Lora kernels bias support (#3025)

* lora kernels bias support * revert rename * nit * lint, tests * satisfying the rabbit
2025-08-06 20:20:08 -04:00
parent e442ff22aa
commit d09290f2f4
3 changed files with 156 additions and 90 deletions
--- a/tests/e2e/kernels/test_lora.py
+++ b/tests/e2e/kernels/test_lora.py
@@ -64,6 +64,7 @@ def sample_tensors():
            batch_size, seq_len, hidden_dim, device="cuda", dtype=torch.float16
        ),
        "W": torch.randn(out_dim, hidden_dim, device="cuda", dtype=torch.float16),
+        "b": torch.randn(out_dim, device="cuda", dtype=torch.float16),
        "scale": 0.5,
        "shapes": {
            "batch": batch_size,
@@ -103,23 +104,24 @@ def mock_proj():
 def test_get_lora_parameters(mock_proj):
    """Tests get_lora_parameters function"""
    # Test with LoRA enabled
-    W, _, A, B, s = get_lora_parameters(mock_proj)
+    W, b, _, A, B, s = get_lora_parameters(mock_proj)
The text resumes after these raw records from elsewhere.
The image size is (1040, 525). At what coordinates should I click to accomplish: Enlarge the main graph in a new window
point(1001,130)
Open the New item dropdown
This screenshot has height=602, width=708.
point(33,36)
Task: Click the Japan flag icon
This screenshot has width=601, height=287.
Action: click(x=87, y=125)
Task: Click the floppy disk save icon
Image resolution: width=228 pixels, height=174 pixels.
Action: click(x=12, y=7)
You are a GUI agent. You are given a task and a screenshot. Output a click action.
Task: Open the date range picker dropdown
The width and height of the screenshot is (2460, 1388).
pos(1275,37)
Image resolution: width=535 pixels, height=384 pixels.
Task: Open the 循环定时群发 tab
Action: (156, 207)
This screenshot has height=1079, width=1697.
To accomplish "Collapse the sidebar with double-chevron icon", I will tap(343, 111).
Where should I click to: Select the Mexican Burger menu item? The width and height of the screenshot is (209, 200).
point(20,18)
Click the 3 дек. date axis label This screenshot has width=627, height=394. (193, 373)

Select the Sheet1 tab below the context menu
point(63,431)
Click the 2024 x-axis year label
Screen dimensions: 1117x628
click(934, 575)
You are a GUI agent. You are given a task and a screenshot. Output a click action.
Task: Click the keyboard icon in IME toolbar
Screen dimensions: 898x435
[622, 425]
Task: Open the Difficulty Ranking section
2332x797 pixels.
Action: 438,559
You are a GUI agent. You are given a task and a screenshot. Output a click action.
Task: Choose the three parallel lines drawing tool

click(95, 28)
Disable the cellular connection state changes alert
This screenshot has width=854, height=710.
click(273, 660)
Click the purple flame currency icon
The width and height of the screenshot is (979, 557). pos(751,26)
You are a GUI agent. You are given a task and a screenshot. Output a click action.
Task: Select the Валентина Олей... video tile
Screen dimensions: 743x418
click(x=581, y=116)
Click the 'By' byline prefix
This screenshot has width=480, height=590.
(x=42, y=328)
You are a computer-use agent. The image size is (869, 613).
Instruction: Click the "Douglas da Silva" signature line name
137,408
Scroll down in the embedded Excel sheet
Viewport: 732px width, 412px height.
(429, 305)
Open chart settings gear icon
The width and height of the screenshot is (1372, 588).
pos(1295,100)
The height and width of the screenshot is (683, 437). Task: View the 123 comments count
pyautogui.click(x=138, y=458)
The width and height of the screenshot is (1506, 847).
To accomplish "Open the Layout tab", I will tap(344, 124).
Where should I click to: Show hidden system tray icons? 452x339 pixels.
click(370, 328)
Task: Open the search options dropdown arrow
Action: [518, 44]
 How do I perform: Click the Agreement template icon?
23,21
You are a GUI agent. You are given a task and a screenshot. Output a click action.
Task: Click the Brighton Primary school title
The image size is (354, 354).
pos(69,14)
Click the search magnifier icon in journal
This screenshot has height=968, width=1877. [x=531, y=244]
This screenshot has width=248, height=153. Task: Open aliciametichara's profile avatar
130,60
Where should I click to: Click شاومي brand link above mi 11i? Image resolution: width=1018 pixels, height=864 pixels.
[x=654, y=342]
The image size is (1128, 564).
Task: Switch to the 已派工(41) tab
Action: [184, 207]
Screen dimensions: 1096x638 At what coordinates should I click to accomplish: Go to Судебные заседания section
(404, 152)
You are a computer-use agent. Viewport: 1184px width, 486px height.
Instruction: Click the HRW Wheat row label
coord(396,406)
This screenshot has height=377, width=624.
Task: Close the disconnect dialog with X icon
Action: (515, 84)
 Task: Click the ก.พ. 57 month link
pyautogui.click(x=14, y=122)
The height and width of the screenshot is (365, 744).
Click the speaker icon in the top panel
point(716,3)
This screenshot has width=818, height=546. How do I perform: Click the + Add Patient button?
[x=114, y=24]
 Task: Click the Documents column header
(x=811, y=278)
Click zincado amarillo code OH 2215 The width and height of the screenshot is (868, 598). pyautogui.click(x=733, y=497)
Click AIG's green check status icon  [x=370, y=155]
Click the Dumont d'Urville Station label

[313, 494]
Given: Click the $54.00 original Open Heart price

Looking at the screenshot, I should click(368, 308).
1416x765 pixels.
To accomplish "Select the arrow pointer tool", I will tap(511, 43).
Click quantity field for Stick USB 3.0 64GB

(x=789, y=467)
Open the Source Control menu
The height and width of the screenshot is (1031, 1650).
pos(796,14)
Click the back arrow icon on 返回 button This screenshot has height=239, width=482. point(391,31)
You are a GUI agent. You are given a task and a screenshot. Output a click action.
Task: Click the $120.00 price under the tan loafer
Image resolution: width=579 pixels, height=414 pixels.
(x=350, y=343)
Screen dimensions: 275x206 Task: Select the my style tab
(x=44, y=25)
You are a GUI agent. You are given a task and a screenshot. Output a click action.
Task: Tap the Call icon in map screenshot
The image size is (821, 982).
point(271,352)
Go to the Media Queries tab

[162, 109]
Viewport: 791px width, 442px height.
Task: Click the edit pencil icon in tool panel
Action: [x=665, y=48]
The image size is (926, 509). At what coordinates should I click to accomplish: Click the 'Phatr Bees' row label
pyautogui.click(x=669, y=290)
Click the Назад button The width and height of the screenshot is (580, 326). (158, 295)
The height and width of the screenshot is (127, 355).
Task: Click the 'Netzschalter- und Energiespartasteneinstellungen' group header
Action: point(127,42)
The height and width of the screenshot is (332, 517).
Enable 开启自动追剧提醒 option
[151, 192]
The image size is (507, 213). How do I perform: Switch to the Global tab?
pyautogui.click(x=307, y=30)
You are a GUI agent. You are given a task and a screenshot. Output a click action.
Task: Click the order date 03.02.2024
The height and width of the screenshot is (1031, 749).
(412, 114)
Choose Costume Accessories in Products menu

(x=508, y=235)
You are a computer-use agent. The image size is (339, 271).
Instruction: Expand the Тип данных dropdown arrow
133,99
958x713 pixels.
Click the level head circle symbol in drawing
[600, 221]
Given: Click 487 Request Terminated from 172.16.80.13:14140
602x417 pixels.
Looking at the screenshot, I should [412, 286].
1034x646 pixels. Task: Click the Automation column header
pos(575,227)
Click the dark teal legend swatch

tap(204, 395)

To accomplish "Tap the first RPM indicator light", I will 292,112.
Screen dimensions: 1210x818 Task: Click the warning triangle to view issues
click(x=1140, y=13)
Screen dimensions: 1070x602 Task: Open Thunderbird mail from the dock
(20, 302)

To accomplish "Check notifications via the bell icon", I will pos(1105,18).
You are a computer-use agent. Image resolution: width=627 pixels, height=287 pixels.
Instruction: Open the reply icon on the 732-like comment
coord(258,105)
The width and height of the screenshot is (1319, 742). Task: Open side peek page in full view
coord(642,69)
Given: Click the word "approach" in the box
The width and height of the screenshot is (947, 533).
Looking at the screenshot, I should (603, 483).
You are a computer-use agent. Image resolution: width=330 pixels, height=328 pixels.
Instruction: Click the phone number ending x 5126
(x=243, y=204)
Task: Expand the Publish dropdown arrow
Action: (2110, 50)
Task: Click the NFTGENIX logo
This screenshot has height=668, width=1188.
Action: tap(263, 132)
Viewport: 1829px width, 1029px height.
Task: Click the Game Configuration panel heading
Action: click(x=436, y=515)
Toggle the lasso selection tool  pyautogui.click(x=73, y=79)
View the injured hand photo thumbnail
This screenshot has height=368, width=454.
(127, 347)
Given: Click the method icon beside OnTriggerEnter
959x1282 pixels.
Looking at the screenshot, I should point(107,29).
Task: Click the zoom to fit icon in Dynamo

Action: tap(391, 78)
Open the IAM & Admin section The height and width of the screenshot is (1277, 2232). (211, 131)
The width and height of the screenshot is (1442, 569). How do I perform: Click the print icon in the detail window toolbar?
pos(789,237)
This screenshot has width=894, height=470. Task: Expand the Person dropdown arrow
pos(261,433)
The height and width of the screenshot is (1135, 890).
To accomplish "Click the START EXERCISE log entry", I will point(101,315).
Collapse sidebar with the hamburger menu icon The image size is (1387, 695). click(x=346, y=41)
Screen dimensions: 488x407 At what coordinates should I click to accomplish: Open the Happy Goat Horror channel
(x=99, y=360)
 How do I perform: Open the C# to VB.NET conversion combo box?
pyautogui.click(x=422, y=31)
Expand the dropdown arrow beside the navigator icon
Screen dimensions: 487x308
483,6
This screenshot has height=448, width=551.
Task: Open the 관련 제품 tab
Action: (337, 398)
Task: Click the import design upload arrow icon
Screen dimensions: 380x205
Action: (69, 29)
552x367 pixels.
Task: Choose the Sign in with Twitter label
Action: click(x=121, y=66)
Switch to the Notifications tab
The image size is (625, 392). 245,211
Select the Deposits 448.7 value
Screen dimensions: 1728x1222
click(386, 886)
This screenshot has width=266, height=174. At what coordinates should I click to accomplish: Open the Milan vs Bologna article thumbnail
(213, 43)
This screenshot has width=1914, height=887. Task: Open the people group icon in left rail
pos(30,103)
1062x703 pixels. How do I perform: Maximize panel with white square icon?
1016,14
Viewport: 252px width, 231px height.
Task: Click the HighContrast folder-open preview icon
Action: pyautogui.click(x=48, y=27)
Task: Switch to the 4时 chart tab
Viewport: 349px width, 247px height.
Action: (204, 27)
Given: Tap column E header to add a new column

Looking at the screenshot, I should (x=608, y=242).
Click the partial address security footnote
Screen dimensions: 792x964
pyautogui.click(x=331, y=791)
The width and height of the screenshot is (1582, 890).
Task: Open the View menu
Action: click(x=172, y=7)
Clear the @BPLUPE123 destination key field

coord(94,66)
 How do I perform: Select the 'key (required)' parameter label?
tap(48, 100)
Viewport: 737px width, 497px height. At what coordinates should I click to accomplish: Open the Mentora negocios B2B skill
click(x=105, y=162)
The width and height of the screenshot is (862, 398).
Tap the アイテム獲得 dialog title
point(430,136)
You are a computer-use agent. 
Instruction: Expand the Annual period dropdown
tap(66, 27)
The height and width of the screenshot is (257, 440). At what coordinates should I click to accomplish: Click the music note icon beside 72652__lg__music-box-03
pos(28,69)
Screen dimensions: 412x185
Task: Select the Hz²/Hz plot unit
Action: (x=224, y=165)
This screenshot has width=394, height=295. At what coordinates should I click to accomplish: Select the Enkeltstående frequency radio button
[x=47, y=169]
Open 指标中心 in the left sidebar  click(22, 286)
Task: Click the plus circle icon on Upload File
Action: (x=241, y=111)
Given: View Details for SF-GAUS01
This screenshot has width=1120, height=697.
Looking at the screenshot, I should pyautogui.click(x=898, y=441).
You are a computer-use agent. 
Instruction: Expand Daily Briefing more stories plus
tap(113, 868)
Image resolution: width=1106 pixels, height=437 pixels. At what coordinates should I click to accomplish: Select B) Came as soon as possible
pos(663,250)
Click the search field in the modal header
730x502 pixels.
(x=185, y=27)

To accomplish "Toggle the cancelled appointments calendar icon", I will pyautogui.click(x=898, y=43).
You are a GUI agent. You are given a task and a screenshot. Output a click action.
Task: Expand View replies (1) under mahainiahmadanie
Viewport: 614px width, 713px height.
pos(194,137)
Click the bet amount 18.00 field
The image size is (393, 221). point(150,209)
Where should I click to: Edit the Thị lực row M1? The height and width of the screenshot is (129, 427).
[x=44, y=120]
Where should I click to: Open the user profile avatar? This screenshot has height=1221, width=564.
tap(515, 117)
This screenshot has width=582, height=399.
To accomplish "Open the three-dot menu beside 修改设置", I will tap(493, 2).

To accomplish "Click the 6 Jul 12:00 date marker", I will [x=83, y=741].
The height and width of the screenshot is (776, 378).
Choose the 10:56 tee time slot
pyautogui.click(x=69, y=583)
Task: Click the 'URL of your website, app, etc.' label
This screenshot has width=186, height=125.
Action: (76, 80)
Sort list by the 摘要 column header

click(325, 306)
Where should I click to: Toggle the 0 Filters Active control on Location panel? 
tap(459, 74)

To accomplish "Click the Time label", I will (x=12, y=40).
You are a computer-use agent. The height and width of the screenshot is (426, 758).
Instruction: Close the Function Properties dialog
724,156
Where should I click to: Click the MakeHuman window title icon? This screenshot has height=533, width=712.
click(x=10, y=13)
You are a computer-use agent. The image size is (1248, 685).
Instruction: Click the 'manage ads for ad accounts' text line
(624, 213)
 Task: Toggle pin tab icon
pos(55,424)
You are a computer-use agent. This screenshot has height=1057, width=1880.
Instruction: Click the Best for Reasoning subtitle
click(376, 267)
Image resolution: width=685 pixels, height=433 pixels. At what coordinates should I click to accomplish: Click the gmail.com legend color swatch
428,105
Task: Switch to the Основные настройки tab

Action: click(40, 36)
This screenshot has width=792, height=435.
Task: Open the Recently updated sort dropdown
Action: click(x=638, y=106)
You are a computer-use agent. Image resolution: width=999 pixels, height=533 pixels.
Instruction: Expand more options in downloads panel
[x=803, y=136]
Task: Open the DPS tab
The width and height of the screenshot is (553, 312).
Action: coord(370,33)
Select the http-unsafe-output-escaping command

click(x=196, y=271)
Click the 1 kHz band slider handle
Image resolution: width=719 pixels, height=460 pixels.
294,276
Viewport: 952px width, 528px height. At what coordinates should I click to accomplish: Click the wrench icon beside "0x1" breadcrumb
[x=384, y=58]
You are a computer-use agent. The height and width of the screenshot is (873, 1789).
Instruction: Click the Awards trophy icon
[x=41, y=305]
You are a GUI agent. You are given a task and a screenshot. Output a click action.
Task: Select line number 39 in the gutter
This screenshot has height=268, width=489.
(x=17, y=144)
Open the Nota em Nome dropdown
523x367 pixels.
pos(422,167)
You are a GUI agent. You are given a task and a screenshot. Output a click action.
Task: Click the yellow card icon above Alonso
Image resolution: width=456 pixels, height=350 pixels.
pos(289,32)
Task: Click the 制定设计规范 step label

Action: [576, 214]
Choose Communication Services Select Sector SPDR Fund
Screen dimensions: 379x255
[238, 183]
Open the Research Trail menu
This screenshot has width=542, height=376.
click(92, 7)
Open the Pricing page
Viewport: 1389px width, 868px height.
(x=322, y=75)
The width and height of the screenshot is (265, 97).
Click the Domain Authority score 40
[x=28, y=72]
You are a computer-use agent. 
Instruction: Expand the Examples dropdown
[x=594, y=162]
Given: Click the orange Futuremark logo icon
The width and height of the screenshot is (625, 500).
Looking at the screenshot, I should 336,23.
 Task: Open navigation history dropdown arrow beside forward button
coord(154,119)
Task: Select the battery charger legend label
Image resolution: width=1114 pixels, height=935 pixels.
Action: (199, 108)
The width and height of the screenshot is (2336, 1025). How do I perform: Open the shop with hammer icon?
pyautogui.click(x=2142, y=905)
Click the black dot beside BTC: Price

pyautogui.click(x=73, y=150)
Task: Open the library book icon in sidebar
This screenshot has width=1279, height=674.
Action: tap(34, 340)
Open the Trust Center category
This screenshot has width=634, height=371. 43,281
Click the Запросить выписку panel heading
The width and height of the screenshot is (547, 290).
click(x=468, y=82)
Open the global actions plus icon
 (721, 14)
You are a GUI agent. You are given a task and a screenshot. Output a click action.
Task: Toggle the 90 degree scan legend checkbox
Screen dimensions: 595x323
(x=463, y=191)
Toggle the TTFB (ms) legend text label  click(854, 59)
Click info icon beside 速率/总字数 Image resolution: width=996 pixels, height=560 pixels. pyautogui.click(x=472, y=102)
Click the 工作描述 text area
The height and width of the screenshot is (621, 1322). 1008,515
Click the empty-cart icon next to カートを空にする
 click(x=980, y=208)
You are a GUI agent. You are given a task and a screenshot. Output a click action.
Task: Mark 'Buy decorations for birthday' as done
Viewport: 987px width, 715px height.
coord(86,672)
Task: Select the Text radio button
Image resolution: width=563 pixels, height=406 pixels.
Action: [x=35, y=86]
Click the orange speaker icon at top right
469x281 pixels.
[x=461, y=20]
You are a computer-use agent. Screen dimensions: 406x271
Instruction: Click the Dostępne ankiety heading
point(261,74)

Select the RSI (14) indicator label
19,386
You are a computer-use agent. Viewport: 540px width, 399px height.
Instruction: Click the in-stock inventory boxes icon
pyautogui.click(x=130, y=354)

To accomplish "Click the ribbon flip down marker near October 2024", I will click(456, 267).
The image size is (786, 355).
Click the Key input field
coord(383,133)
    assert isinstance(W, torch.Tensor)
    assert W.shape == (128, 64)
+    assert b.shape == (128,)
    assert A.shape == (8, 64)
    assert B.shape == (128, 8)
    assert s == 0.5

    # Test with LoRA disabled
    mock_proj.disable_adapters = True
-    W, _, A, B, s = get_lora_parameters(mock_proj)
+    W, b, _, A, B, s = get_lora_parameters(mock_proj)
    assert A is None and B is None and s is None

    # Test with merged state
    mock_proj.disable_adapters = False
    mock_proj.merged = True
-    W, _, A, B, s = get_lora_parameters(mock_proj)
+    W, b, _, A, B, s = get_lora_parameters(mock_proj)
    assert A is None and B is None and s is None


@@ -127,6 +129,7 @@ def test_matmul_lora(sample_tensors):
    """Tests matmul_lora function"""
    X = sample_tensors["X"]
    W = sample_tensors["W"]
+    b = sample_tensors["b"]
    scale = sample_tensors["scale"]

    shapes = sample_tensors["shapes"]
@@ -138,19 +141,20 @@ def test_matmul_lora(sample_tensors):
    B = torch.randn(out_dim, rank, device="cuda", dtype=torch.float16)

    # Test base matmul
-    out1 = matmul_lora(X, W, None, None, None, None)
-    expected1 = torch.matmul(X, W.t())
+    out1 = matmul_lora(X, W, b, None, None, None, None)
+    matmul = torch.matmul(X, W.t())
+    expected1 = matmul + b
    assert torch.allclose(out1, expected1, rtol=1e-3)

    # Test with LoRA
-    out2 = matmul_lora(X, W, None, A, B, scale)
+    out2 = matmul_lora(X, W, b, None, A, B, scale)
    lora_term = scale * torch.matmul(torch.matmul(X, A.t()), B.t())
-    expected2 = expected1 + lora_term
+    expected2 = matmul + lora_term + b
    assert torch.allclose(out2, expected2, rtol=1e-3)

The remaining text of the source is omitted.